▶ **Input**
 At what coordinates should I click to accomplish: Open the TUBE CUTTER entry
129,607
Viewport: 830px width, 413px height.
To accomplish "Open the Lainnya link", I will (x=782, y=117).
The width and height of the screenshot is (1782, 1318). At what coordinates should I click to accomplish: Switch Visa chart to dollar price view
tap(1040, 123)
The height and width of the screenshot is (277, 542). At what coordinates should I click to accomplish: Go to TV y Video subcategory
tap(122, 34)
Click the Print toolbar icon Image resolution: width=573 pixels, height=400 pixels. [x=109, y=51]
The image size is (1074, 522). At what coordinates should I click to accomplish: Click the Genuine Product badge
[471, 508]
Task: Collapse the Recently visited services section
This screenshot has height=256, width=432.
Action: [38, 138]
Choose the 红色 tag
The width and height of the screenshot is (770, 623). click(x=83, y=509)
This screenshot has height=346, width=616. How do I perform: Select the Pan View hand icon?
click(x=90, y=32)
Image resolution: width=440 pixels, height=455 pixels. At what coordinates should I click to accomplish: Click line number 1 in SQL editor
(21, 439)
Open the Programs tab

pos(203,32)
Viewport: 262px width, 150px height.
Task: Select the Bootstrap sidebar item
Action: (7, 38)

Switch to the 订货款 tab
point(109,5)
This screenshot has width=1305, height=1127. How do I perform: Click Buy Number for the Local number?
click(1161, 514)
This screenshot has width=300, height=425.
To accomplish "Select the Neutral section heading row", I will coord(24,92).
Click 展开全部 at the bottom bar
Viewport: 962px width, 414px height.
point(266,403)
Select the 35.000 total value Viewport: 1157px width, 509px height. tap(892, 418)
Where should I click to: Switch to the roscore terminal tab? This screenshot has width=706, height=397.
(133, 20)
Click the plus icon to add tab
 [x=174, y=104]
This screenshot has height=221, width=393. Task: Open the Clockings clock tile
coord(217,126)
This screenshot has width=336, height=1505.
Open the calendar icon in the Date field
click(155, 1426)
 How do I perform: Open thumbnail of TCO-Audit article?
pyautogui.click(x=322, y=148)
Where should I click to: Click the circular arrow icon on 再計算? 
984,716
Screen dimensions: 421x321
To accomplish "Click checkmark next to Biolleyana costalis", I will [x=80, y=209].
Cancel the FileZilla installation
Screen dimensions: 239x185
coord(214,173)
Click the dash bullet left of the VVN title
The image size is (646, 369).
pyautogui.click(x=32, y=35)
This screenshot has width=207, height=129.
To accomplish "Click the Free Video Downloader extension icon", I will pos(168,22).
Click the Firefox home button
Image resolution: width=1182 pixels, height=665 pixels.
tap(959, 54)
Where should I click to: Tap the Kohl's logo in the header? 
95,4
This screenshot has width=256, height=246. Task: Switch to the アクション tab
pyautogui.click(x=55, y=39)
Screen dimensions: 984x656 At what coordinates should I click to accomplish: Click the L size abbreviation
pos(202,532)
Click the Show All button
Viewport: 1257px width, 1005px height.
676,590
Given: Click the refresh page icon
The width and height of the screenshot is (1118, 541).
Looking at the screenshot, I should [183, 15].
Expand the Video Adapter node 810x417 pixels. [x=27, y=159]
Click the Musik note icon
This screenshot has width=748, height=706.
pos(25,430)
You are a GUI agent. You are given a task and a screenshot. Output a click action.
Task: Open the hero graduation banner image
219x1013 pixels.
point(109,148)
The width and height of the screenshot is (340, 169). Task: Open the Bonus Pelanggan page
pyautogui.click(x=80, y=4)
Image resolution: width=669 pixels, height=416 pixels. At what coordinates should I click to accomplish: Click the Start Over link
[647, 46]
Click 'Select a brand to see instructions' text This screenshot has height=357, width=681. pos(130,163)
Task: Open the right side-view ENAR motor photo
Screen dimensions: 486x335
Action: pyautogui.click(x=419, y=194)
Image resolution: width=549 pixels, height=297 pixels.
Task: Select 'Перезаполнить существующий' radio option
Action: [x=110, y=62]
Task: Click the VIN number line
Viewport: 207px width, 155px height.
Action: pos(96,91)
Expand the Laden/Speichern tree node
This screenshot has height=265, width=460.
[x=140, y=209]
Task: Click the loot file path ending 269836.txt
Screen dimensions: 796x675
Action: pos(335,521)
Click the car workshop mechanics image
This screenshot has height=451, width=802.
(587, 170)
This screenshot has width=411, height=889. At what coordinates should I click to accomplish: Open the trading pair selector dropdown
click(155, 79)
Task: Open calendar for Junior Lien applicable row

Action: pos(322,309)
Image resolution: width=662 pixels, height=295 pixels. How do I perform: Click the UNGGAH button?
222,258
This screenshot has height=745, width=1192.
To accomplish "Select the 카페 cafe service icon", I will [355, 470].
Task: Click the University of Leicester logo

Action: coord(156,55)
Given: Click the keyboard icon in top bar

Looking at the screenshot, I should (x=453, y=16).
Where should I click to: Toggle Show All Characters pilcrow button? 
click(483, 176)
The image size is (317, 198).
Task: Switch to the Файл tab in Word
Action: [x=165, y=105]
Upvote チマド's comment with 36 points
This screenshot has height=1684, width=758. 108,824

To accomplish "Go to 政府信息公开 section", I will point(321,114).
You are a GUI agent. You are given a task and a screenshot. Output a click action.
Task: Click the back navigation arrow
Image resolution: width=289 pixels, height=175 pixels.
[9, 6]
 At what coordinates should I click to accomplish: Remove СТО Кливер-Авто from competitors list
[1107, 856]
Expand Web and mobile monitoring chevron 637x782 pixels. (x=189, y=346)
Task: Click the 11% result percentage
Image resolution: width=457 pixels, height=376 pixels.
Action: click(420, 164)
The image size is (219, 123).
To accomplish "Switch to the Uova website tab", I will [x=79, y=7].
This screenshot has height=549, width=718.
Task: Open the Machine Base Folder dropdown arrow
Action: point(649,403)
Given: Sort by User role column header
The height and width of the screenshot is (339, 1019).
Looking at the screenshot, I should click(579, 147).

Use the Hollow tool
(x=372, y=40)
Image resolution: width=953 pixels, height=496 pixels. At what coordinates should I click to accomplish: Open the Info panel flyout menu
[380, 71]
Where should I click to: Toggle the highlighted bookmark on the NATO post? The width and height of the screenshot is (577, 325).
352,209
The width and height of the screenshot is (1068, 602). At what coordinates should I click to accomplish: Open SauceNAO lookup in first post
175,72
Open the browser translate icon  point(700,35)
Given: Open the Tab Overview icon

▶ **Exercise brief**
In full and word for word, write out the data above.

▶ **Task output**
 At what coordinates should I click to accomplish: Open the TUBE CUTTER entry
129,607
Viewport: 830px width, 413px height.
To accomplish "Open the Lainnya link", I will (x=782, y=117).
The width and height of the screenshot is (1782, 1318). At what coordinates should I click to accomplish: Switch Visa chart to dollar price view
tap(1040, 123)
The height and width of the screenshot is (277, 542). At what coordinates should I click to accomplish: Go to TV y Video subcategory
tap(122, 34)
Click the Print toolbar icon Image resolution: width=573 pixels, height=400 pixels. [x=109, y=51]
The image size is (1074, 522). At what coordinates should I click to accomplish: Click the Genuine Product badge
[471, 508]
Task: Collapse the Recently visited services section
This screenshot has height=256, width=432.
Action: [38, 138]
Choose the 红色 tag
The width and height of the screenshot is (770, 623). click(x=83, y=509)
This screenshot has height=346, width=616. How do I perform: Select the Pan View hand icon?
click(x=90, y=32)
Image resolution: width=440 pixels, height=455 pixels. At what coordinates should I click to accomplish: Click line number 1 in SQL editor
(21, 439)
Open the Programs tab

pos(203,32)
Viewport: 262px width, 150px height.
Task: Select the Bootstrap sidebar item
Action: (7, 38)

Switch to the 订货款 tab
point(109,5)
This screenshot has width=1305, height=1127. How do I perform: Click Buy Number for the Local number?
click(1161, 514)
This screenshot has width=300, height=425.
To accomplish "Select the Neutral section heading row", I will coord(24,92).
Click 展开全部 at the bottom bar
Viewport: 962px width, 414px height.
point(266,403)
Select the 35.000 total value Viewport: 1157px width, 509px height. tap(892, 418)
Where should I click to: Switch to the roscore terminal tab? This screenshot has width=706, height=397.
(133, 20)
Click the plus icon to add tab
 [x=174, y=104]
This screenshot has height=221, width=393. Task: Open the Clockings clock tile
coord(217,126)
This screenshot has width=336, height=1505.
Open the calendar icon in the Date field
click(155, 1426)
 How do I perform: Open thumbnail of TCO-Audit article?
pyautogui.click(x=322, y=148)
Where should I click to: Click the circular arrow icon on 再計算? 
984,716
Screen dimensions: 421x321
To accomplish "Click checkmark next to Biolleyana costalis", I will [x=80, y=209].
Cancel the FileZilla installation
Screen dimensions: 239x185
coord(214,173)
Click the dash bullet left of the VVN title
The image size is (646, 369).
pyautogui.click(x=32, y=35)
This screenshot has width=207, height=129.
To accomplish "Click the Free Video Downloader extension icon", I will pos(168,22).
Click the Firefox home button
Image resolution: width=1182 pixels, height=665 pixels.
tap(959, 54)
Where should I click to: Tap the Kohl's logo in the header? 
95,4
This screenshot has width=256, height=246. Task: Switch to the アクション tab
pyautogui.click(x=55, y=39)
Screen dimensions: 984x656 At what coordinates should I click to accomplish: Click the L size abbreviation
pos(202,532)
Click the Show All button
Viewport: 1257px width, 1005px height.
676,590
Given: Click the refresh page icon
The width and height of the screenshot is (1118, 541).
Looking at the screenshot, I should [183, 15].
Expand the Video Adapter node 810x417 pixels. [x=27, y=159]
Click the Musik note icon
This screenshot has width=748, height=706.
pos(25,430)
You are a GUI agent. You are given a task and a screenshot. Output a click action.
Task: Open the hero graduation banner image
219x1013 pixels.
point(109,148)
The width and height of the screenshot is (340, 169). Task: Open the Bonus Pelanggan page
pyautogui.click(x=80, y=4)
Image resolution: width=669 pixels, height=416 pixels. At what coordinates should I click to accomplish: Click the Start Over link
[647, 46]
Click 'Select a brand to see instructions' text This screenshot has height=357, width=681. pos(130,163)
Task: Open the right side-view ENAR motor photo
Screen dimensions: 486x335
Action: pyautogui.click(x=419, y=194)
Image resolution: width=549 pixels, height=297 pixels.
Task: Select 'Перезаполнить существующий' radio option
Action: [x=110, y=62]
Task: Click the VIN number line
Viewport: 207px width, 155px height.
Action: pos(96,91)
Expand the Laden/Speichern tree node
This screenshot has height=265, width=460.
[x=140, y=209]
Task: Click the loot file path ending 269836.txt
Screen dimensions: 796x675
Action: pos(335,521)
Click the car workshop mechanics image
This screenshot has height=451, width=802.
(587, 170)
This screenshot has width=411, height=889. At what coordinates should I click to accomplish: Open the trading pair selector dropdown
click(155, 79)
Task: Open calendar for Junior Lien applicable row

Action: pos(322,309)
Image resolution: width=662 pixels, height=295 pixels. How do I perform: Click the UNGGAH button?
222,258
This screenshot has height=745, width=1192.
To accomplish "Select the 카페 cafe service icon", I will [355, 470].
Task: Click the University of Leicester logo

Action: coord(156,55)
Given: Click the keyboard icon in top bar

Looking at the screenshot, I should (x=453, y=16).
Where should I click to: Toggle Show All Characters pilcrow button? 
click(483, 176)
The image size is (317, 198).
Task: Switch to the Файл tab in Word
Action: [x=165, y=105]
Upvote チマド's comment with 36 points
This screenshot has height=1684, width=758. 108,824

To accomplish "Go to 政府信息公开 section", I will point(321,114).
You are a GUI agent. You are given a task and a screenshot. Output a click action.
Task: Click the back navigation arrow
Image resolution: width=289 pixels, height=175 pixels.
[9, 6]
 At what coordinates should I click to accomplish: Remove СТО Кливер-Авто from competitors list
[1107, 856]
Expand Web and mobile monitoring chevron 637x782 pixels. (x=189, y=346)
Task: Click the 11% result percentage
Image resolution: width=457 pixels, height=376 pixels.
Action: click(420, 164)
The image size is (219, 123).
To accomplish "Switch to the Uova website tab", I will [x=79, y=7].
This screenshot has height=549, width=718.
Task: Open the Machine Base Folder dropdown arrow
Action: point(649,403)
Given: Sort by User role column header
The height and width of the screenshot is (339, 1019).
Looking at the screenshot, I should click(579, 147).

Use the Hollow tool
(x=372, y=40)
Image resolution: width=953 pixels, height=496 pixels. At what coordinates should I click to accomplish: Open the Info panel flyout menu
[380, 71]
Where should I click to: Toggle the highlighted bookmark on the NATO post? The width and height of the screenshot is (577, 325).
352,209
The width and height of the screenshot is (1068, 602). At what coordinates should I click to accomplish: Open SauceNAO lookup in first post
175,72
Open the browser translate icon  point(700,35)
Given: Open the Tab Overview icon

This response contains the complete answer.